The entries need to be copied exactly.

MATERIALS PROVIDED -
----------
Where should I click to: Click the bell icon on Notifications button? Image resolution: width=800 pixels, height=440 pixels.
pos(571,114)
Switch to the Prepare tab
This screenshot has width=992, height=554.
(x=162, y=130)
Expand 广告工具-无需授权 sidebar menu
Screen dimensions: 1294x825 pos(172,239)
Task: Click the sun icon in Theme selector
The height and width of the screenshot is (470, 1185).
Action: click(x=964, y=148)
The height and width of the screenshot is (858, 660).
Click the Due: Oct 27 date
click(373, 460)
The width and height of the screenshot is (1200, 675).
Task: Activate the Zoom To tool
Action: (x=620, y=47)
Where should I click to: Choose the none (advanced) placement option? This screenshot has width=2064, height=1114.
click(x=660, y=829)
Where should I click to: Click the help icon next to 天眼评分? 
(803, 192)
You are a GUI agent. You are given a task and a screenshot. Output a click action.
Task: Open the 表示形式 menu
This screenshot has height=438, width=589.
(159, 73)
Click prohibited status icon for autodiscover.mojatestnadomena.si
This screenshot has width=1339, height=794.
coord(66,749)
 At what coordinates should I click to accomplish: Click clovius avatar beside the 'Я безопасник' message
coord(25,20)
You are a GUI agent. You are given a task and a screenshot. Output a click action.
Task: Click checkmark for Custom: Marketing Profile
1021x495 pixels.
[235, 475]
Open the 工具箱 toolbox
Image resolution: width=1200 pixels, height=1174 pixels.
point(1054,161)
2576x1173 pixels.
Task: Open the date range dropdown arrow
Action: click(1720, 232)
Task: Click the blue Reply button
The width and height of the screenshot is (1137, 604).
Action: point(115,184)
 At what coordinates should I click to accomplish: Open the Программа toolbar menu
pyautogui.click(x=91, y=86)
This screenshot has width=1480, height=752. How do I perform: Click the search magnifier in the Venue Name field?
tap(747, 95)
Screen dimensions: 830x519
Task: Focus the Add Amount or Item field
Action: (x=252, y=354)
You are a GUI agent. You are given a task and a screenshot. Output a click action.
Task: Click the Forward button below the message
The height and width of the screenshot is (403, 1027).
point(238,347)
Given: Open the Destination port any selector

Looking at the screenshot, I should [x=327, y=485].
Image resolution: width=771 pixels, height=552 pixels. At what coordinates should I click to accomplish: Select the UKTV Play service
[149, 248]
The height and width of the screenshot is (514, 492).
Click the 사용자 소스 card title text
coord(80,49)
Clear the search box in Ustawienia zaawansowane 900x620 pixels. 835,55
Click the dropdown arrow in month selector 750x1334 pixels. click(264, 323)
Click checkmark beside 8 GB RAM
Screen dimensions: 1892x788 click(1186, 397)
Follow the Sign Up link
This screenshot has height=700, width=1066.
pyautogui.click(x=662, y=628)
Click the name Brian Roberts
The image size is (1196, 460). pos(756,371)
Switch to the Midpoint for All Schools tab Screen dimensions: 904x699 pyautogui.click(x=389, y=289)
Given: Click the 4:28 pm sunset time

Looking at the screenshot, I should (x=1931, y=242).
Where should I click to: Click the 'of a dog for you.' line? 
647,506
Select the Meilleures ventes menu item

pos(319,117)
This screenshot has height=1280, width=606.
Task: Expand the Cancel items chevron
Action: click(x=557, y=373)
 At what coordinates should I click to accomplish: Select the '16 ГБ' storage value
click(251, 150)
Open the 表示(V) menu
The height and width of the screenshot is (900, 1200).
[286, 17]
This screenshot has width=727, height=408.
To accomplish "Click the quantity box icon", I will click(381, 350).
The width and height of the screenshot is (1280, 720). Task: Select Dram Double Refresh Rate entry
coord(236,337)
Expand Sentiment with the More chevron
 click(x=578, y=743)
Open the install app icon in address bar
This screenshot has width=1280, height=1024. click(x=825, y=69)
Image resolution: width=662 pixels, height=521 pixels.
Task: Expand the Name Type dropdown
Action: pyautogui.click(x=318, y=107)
----------
EXERCISE RESULT -
Where should I click to: Click the bell icon on Notifications button? Image resolution: width=800 pixels, height=440 pixels.
pos(571,114)
Switch to the Prepare tab
This screenshot has width=992, height=554.
(x=162, y=130)
Expand 广告工具-无需授权 sidebar menu
Screen dimensions: 1294x825 pos(172,239)
Task: Click the sun icon in Theme selector
The height and width of the screenshot is (470, 1185).
Action: click(x=964, y=148)
The height and width of the screenshot is (858, 660).
Click the Due: Oct 27 date
click(373, 460)
The width and height of the screenshot is (1200, 675).
Task: Activate the Zoom To tool
Action: (x=620, y=47)
Where should I click to: Choose the none (advanced) placement option? This screenshot has width=2064, height=1114.
click(x=660, y=829)
Where should I click to: Click the help icon next to 天眼评分? 
(803, 192)
You are a GUI agent. You are given a task and a screenshot. Output a click action.
Task: Open the 表示形式 menu
This screenshot has height=438, width=589.
(159, 73)
Click prohibited status icon for autodiscover.mojatestnadomena.si
This screenshot has width=1339, height=794.
coord(66,749)
 At what coordinates should I click to accomplish: Click clovius avatar beside the 'Я безопасник' message
coord(25,20)
You are a GUI agent. You are given a task and a screenshot. Output a click action.
Task: Click checkmark for Custom: Marketing Profile
1021x495 pixels.
[235, 475]
Open the 工具箱 toolbox
Image resolution: width=1200 pixels, height=1174 pixels.
point(1054,161)
2576x1173 pixels.
Task: Open the date range dropdown arrow
Action: click(1720, 232)
Task: Click the blue Reply button
The width and height of the screenshot is (1137, 604).
Action: point(115,184)
 At what coordinates should I click to accomplish: Open the Программа toolbar menu
pyautogui.click(x=91, y=86)
This screenshot has width=1480, height=752. How do I perform: Click the search magnifier in the Venue Name field?
tap(747, 95)
Screen dimensions: 830x519
Task: Focus the Add Amount or Item field
Action: (x=252, y=354)
You are a GUI agent. You are given a task and a screenshot. Output a click action.
Task: Click the Forward button below the message
The height and width of the screenshot is (403, 1027).
point(238,347)
Given: Open the Destination port any selector

Looking at the screenshot, I should [x=327, y=485].
Image resolution: width=771 pixels, height=552 pixels. At what coordinates should I click to accomplish: Select the UKTV Play service
[149, 248]
The height and width of the screenshot is (514, 492).
Click the 사용자 소스 card title text
coord(80,49)
Clear the search box in Ustawienia zaawansowane 900x620 pixels. 835,55
Click the dropdown arrow in month selector 750x1334 pixels. click(264, 323)
Click checkmark beside 8 GB RAM
Screen dimensions: 1892x788 click(1186, 397)
Follow the Sign Up link
This screenshot has height=700, width=1066.
pyautogui.click(x=662, y=628)
Click the name Brian Roberts
The image size is (1196, 460). pos(756,371)
Switch to the Midpoint for All Schools tab Screen dimensions: 904x699 pyautogui.click(x=389, y=289)
Given: Click the 4:28 pm sunset time

Looking at the screenshot, I should (x=1931, y=242).
Where should I click to: Click the 'of a dog for you.' line? 
647,506
Select the Meilleures ventes menu item

pos(319,117)
This screenshot has height=1280, width=606.
Task: Expand the Cancel items chevron
Action: click(x=557, y=373)
 At what coordinates should I click to accomplish: Select the '16 ГБ' storage value
click(251, 150)
Open the 表示(V) menu
The height and width of the screenshot is (900, 1200).
[286, 17]
This screenshot has width=727, height=408.
To accomplish "Click the quantity box icon", I will click(381, 350).
The width and height of the screenshot is (1280, 720). Task: Select Dram Double Refresh Rate entry
coord(236,337)
Expand Sentiment with the More chevron
 click(x=578, y=743)
Open the install app icon in address bar
This screenshot has width=1280, height=1024. click(x=825, y=69)
Image resolution: width=662 pixels, height=521 pixels.
Task: Expand the Name Type dropdown
Action: pyautogui.click(x=318, y=107)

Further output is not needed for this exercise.